* Start *

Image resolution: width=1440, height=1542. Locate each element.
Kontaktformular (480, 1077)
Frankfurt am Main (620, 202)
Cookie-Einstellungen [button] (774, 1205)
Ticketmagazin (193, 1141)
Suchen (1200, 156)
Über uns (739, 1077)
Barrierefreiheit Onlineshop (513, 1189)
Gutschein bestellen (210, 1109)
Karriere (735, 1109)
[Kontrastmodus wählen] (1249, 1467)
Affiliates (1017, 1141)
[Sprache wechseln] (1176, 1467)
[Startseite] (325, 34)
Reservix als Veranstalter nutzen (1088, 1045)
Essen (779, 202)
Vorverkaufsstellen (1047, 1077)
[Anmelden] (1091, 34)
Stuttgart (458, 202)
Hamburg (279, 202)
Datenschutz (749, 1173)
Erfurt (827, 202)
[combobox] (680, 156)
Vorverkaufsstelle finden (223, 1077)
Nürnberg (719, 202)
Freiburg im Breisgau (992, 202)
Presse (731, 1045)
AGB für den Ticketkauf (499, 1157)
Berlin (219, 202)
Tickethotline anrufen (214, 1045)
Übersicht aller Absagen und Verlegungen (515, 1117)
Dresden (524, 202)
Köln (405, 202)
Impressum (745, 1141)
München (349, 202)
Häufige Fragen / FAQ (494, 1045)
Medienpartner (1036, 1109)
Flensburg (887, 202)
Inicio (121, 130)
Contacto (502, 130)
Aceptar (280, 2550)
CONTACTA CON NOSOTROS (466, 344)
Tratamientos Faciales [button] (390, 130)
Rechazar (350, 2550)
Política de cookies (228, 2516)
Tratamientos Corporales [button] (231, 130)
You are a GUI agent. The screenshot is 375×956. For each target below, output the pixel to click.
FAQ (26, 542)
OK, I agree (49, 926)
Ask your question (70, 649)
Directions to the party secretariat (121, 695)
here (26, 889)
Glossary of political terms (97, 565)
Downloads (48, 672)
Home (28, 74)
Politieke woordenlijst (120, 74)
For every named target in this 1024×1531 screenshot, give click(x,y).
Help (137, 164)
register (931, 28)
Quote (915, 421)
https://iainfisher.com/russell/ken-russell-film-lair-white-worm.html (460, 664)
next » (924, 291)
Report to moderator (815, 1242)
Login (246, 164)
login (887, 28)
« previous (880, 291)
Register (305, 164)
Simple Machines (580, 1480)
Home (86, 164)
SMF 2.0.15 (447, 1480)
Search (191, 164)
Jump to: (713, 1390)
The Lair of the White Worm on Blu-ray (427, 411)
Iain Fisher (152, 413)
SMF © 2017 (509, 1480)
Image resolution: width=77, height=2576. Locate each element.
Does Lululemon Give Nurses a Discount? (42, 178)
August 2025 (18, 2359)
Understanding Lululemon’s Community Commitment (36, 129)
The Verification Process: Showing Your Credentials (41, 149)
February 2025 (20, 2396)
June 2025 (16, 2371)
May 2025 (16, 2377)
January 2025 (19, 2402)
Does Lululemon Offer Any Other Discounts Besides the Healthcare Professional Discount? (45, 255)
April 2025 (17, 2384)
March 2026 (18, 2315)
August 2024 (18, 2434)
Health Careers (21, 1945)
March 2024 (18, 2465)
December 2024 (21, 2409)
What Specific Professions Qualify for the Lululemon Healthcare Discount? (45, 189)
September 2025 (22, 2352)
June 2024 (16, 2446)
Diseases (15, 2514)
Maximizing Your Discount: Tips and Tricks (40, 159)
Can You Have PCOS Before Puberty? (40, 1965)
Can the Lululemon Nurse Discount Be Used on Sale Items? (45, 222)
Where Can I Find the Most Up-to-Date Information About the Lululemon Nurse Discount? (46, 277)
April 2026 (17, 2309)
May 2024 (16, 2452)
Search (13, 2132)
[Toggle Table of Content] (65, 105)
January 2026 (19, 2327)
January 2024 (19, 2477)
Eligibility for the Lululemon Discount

* End *

▶ [Prompt]:
Lay out the records from the start through the line with "Inicio (121, 130)" as a two-column CSV with the columns "record" and "answer". Give one row per record, holding its text and its answer, each in a single quoted field with any line breaks replaced by spaces.

▶ [Task answer]:
record,answer
"Image resolution: width=1440, height=1542. Locate each element. Kontaktformular","(480, 1077)"
"Frankfurt am Main","(620, 202)"
"Cookie-Einstellungen [button]","(774, 1205)"
"Ticketmagazin","(193, 1141)"
"Suchen","(1200, 156)"
"Über uns","(739, 1077)"
"Barrierefreiheit Onlineshop","(513, 1189)"
"Gutschein bestellen","(210, 1109)"
"Karriere","(735, 1109)"
"[Kontrastmodus wählen]","(1249, 1467)"
"Affiliates","(1017, 1141)"
"[Sprache wechseln]","(1176, 1467)"
"[Startseite]","(325, 34)"
"Reservix als Veranstalter nutzen","(1088, 1045)"
"Essen","(779, 202)"
"Vorverkaufsstellen","(1047, 1077)"
"[Anmelden]","(1091, 34)"
"Stuttgart","(458, 202)"
"Hamburg","(279, 202)"
"Datenschutz","(749, 1173)"
"Erfurt","(827, 202)"
"[combobox]","(680, 156)"
"Vorverkaufsstelle finden","(223, 1077)"
"Nürnberg","(719, 202)"
"Freiburg im Breisgau","(992, 202)"
"Presse","(731, 1045)"
"AGB für den Ticketkauf","(499, 1157)"
"Berlin","(219, 202)"
"Tickethotline anrufen","(214, 1045)"
"Übersicht aller Absagen und Verlegungen","(515, 1117)"
"Dresden","(524, 202)"
"Köln","(405, 202)"
"Impressum","(745, 1141)"
"München","(349, 202)"
"Häufige Fragen / FAQ","(494, 1045)"
"Medienpartner","(1036, 1109)"
"Flensburg","(887, 202)"
"Inicio","(121, 130)"